Re: Unclear semantics of "sendfile"

"Markus Mottl" <markus.mottl@xxxxxxxxx> · Fri, 22 Sep 2006 22:12:45 -0400

On 9/22/06, Stephen Hemminger <shemminger@xxxxxxxx> wrote:
sendfile() as far as I know should behave the same as send().

Not quite: if I am not mistaken, "send" will always return if the send
buffer is full unless it was already so at the start of the system
call.  It depends on the blocking mode then whether it will return.
But "sendfile" may send all data with one call only, unless the socket
is non-blocking, or unless there is a timeout.  I'm not sure though
whether the latter is always true: e.g things might work differently
with network cards that don't support scatter/gather.

Furthermore, "send" allows passing some flags that modulate its
behaviour, which I cannot do with "sendfile".  E.g. instead of passing
the flag "MSG_DONTWAIT" to "send", I may need to perform a second
system call "fcntl" before "sendfile" to set the socket to
non-blocking mode (and eventually a third one afterwards to set it
back to blocking mode).

Partial send is not an error, it could be caused by premature
close from the other end as well. Therefore, the application should
not expect errno to be set. The application needs to do another
write/send/sendfile to force continuation and error detection.

That's true, but to my knowledge, it is completely impossible to
determine a socket timeout immediately this way.  This means that
there is no way to guarantee that it won't take at least twice as long
to timeout as configured by the SO_SNDTIMEO socket option.  In fact,
if not done correctly, it might even take three times as long!

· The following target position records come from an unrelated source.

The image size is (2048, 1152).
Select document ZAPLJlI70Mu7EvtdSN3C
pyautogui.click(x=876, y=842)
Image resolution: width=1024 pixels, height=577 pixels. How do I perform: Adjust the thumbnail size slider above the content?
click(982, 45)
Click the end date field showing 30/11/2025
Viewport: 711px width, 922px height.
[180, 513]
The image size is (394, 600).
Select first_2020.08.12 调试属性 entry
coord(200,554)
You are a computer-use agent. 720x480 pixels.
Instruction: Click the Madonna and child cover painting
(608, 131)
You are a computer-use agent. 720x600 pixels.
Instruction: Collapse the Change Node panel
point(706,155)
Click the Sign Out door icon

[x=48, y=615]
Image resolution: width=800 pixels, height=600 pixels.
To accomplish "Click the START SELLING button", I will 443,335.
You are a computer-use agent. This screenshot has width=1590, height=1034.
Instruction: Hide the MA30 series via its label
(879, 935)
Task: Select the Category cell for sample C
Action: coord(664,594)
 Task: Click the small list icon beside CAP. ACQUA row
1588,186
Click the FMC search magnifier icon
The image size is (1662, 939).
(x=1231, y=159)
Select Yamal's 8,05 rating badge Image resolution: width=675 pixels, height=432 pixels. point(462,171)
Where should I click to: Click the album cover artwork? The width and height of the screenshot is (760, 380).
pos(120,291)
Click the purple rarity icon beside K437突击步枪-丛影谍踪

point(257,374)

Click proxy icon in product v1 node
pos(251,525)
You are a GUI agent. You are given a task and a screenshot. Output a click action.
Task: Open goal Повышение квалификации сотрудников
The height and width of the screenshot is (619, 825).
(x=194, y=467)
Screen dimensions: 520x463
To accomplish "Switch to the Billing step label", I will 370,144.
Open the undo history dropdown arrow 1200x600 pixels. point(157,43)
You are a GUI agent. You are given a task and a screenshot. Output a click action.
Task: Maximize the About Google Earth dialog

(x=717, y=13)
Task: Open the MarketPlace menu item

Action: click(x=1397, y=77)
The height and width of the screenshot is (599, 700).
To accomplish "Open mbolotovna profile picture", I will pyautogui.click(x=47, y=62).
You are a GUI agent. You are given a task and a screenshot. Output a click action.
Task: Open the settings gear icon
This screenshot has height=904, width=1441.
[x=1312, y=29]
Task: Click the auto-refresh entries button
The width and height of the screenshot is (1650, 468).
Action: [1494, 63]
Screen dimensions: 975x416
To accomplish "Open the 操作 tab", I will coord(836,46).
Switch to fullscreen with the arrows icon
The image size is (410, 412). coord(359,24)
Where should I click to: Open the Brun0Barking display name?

The way I currently handle this (sendfile on sockets with timeouts) is
as follows:

 1) call sendfile -> returns with a partial result
 2) set socket to non-blocking mode
 3) call sendfile with rest of file - just to eventually fill send buffer!
 4) if there is still data to send, set socket back to blocking mode
 5) call sendfile with rest of rest to let it eventually time out again

If I didn't do 2) and 4), it could take three times the socket timeout
settings before I knew that it is really a timeout.  With the above
trick it "only" takes twice as long.  I also have to perform four
additional system calls here with "sendfile" (or even more if I want
to check whether the file was truncated!).  "send" is better here,
because I can specify "MSG_DONTWAIT" to switch to non-blocking mode
for just the intermediate call to fill the buffer.

I think in practice it may not be a big deal performance-wise to
perform some extra system calls, because the mentioned events
(timeouts, signals, truncated files) are presumably exceedingly rare
for the vast majority of applications.  But the code looks awful, and
some people also may not know how to handle this case correctly.  It
also took me a while to figure out that setting the socket to
non-blocking mode and forcing the send buffer to be filled helps.
And, most importantly, users may still be surprised to see that it
sometimes takes twice as long to time out than expected.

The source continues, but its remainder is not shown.